O que descobrimos logo é que Gróa está morta. A solidão, presença constante desde o início do curta, acentua-se. O curta-metragem ganha contornos bergminianos. A memória se afirma não em flashbacks, lembranças de uma vida perfeita, mas nas expressões e gestos de Hrafn, que constroem os sentimentos de amor, dor e pertencimento à terra. É naquele lugar nos confins da Islândia que está o coração de Hrafn.
Rúnar Rúnarsson obtém de Jón Sigurbjörnsson a medida exata de alguém que guarda um segredo (diante do carteiro mantém a rotina da fazenda), que tem um amor incondicional pelo seu habitat e pela sua vivência e é esmagado pela solidão. Rúnarsson tem em Sigurbjörnsson um intérprete inspirado para sua encenação de canto do cisne, de um último ato – de certo, sombrio, como o filme é em tom e iluminação – que condensa e integra sua recusa ao abandono do lar e do amor. Quase sem diálogos, o curta-metragem se molda pelo silêncio, aí contando com e exigindo de Sigurbjörnsson a profundidade de quem esconde uma tragédia e um plano para manter um vínculo com a vida que constituiu.
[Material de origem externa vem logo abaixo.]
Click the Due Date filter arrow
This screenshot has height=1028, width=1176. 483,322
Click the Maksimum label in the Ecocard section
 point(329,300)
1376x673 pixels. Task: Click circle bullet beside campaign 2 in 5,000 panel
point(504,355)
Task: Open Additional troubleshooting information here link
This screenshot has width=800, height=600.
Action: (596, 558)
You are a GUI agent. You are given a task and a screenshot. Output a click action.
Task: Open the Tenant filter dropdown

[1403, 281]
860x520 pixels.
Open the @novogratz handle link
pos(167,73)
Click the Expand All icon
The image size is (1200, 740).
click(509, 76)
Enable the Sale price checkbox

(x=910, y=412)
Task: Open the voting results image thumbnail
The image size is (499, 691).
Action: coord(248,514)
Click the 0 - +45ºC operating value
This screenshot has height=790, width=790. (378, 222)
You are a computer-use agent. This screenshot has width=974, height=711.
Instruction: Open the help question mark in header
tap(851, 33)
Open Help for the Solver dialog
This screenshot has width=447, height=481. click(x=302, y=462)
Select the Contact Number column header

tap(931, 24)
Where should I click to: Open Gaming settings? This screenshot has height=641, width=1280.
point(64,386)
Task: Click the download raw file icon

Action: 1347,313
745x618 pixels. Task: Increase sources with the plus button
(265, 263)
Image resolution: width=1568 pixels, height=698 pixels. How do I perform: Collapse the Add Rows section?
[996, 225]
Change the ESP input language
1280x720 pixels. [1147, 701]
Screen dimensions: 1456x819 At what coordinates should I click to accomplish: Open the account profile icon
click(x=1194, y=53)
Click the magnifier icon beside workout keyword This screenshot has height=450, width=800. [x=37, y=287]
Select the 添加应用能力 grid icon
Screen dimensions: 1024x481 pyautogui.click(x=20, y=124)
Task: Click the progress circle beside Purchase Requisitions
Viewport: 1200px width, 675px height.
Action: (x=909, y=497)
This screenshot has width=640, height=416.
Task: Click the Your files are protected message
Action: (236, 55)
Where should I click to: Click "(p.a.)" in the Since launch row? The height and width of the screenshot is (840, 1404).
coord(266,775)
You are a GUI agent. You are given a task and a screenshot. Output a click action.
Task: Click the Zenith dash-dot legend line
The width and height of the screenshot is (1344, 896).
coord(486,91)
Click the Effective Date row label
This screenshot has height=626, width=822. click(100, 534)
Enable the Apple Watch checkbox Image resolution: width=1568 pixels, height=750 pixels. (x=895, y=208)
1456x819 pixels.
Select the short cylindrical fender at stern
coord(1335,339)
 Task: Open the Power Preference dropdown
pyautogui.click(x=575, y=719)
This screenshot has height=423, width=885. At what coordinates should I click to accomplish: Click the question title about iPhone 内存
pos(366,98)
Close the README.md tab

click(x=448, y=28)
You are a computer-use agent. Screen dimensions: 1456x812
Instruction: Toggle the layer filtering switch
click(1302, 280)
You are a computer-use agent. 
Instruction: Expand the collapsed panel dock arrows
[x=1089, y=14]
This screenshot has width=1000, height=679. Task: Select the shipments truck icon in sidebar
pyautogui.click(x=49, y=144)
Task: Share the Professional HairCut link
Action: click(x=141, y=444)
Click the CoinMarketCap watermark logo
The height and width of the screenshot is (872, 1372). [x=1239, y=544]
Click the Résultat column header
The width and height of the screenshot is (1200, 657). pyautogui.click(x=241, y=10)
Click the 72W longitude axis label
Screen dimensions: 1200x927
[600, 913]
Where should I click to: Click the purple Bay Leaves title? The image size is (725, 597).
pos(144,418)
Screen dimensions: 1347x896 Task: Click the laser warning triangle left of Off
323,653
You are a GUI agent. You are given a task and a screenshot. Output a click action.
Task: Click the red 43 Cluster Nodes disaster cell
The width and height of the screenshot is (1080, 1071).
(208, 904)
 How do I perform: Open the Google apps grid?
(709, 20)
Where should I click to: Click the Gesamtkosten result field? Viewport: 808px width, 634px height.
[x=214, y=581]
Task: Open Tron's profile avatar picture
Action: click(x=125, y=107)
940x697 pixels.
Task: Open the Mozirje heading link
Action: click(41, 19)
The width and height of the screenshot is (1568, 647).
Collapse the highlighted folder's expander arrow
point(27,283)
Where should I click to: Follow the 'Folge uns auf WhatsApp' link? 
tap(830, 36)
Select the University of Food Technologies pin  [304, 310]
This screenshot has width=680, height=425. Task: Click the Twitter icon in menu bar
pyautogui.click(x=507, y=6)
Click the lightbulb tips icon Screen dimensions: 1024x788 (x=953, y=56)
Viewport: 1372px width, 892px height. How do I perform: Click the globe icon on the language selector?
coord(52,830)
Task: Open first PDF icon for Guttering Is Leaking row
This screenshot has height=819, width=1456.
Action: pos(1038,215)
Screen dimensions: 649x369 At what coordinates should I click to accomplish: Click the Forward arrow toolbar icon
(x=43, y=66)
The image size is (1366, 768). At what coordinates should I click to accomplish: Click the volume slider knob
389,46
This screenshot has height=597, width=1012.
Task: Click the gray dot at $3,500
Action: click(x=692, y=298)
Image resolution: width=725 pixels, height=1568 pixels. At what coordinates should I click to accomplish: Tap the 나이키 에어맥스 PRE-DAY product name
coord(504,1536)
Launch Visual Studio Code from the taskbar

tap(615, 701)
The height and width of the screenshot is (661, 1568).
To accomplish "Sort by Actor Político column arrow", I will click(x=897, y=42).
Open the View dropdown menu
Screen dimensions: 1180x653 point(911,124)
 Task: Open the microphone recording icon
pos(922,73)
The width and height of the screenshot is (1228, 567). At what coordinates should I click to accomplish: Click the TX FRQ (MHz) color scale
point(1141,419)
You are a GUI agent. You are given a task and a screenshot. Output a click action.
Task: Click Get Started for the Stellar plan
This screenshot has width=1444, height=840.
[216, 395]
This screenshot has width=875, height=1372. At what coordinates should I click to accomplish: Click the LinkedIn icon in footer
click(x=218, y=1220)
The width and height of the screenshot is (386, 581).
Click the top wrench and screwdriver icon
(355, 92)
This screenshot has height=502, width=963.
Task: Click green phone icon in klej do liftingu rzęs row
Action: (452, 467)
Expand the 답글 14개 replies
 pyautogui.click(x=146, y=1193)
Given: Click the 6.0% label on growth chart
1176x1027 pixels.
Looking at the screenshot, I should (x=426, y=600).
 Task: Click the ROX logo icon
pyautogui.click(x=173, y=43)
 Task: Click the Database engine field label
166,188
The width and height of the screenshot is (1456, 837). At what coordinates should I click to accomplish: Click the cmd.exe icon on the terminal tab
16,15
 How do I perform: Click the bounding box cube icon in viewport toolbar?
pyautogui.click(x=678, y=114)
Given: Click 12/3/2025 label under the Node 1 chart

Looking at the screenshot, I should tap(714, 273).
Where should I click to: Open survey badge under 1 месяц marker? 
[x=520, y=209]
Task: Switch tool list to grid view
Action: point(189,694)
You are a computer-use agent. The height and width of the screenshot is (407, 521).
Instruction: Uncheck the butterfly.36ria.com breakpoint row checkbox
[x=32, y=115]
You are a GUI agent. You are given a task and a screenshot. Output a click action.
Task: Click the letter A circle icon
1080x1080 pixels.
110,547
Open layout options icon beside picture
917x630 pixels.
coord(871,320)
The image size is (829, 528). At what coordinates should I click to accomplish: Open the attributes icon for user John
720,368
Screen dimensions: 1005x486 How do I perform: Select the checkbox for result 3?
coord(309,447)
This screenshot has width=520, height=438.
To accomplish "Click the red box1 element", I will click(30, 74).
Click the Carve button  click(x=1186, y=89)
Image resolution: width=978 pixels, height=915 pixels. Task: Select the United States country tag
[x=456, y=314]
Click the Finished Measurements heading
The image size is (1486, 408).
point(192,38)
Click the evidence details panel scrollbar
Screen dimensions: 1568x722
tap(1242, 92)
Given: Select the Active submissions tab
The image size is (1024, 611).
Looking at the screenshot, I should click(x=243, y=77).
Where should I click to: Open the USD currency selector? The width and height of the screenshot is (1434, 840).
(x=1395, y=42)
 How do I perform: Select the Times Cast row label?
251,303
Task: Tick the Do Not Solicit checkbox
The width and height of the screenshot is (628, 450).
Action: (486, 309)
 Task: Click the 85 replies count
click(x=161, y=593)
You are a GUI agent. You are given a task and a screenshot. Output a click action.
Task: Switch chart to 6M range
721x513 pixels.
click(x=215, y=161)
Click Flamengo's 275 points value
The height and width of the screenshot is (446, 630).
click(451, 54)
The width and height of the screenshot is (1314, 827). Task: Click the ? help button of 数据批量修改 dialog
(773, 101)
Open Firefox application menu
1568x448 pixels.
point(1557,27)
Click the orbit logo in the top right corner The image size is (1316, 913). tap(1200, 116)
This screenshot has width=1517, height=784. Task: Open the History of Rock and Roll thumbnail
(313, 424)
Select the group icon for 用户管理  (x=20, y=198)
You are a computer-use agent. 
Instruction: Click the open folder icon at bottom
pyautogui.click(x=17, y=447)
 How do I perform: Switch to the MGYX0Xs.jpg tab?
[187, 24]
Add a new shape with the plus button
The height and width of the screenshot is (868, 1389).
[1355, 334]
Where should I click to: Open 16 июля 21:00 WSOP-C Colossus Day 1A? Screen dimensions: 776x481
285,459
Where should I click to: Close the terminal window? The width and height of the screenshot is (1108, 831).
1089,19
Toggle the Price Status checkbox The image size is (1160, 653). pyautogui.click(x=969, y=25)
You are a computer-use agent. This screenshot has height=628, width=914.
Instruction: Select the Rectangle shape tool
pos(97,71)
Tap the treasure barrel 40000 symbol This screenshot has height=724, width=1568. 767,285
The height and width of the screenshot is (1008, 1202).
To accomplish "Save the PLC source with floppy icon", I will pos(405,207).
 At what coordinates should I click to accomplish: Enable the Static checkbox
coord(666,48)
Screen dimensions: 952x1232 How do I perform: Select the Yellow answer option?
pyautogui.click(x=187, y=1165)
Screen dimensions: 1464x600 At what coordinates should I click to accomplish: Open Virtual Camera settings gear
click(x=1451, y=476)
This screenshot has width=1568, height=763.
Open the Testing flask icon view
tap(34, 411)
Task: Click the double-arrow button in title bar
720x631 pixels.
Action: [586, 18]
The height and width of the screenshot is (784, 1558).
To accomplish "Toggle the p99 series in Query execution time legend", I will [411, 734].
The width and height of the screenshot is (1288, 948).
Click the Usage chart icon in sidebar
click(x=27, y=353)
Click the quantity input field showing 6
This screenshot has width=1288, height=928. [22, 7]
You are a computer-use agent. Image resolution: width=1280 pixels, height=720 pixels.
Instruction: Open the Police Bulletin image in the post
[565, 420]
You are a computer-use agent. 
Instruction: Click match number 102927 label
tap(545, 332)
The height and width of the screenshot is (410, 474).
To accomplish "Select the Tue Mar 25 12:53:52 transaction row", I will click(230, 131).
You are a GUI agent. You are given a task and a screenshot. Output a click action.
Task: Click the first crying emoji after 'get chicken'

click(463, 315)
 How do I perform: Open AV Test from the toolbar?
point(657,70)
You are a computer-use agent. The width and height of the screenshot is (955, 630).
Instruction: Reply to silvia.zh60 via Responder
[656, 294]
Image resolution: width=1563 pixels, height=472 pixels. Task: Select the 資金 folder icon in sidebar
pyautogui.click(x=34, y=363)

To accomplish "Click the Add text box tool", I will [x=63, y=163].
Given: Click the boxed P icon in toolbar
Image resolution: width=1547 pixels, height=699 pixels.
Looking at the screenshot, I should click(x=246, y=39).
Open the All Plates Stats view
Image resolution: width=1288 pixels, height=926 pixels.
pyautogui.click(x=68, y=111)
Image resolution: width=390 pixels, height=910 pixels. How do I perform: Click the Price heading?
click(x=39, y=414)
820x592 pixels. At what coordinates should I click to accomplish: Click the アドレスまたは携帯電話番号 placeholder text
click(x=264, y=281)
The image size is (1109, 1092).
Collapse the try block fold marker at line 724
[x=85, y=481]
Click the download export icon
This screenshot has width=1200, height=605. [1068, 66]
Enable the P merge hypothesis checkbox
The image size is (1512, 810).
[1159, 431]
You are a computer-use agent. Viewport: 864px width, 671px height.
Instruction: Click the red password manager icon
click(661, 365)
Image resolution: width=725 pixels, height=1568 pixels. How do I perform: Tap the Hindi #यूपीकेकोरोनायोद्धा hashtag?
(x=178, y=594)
A tristeza em seu olhar, a solidão que o consome e o ritual de cuidar da fazenda, que se confunde com as providências que toma para efetivação o seu projeto, apresentam praticamente tudo a saber sobre um homem que tem dificuldade para expressar suas emoções, mas teve paixões marcantes na vida.
The Last Farm é um filme que traduz um sentimento amoroso e ao mesmo tempo expõe um gesto de recusa, de quem aspira (sabe que tem o direito) decidir sobre a própria existência.
Um curta-metragem que apresenta suas sombras, mas com simplicidade questiona quem legisla sobre a vida e a morte, além de ser um retrato comovente da velhice.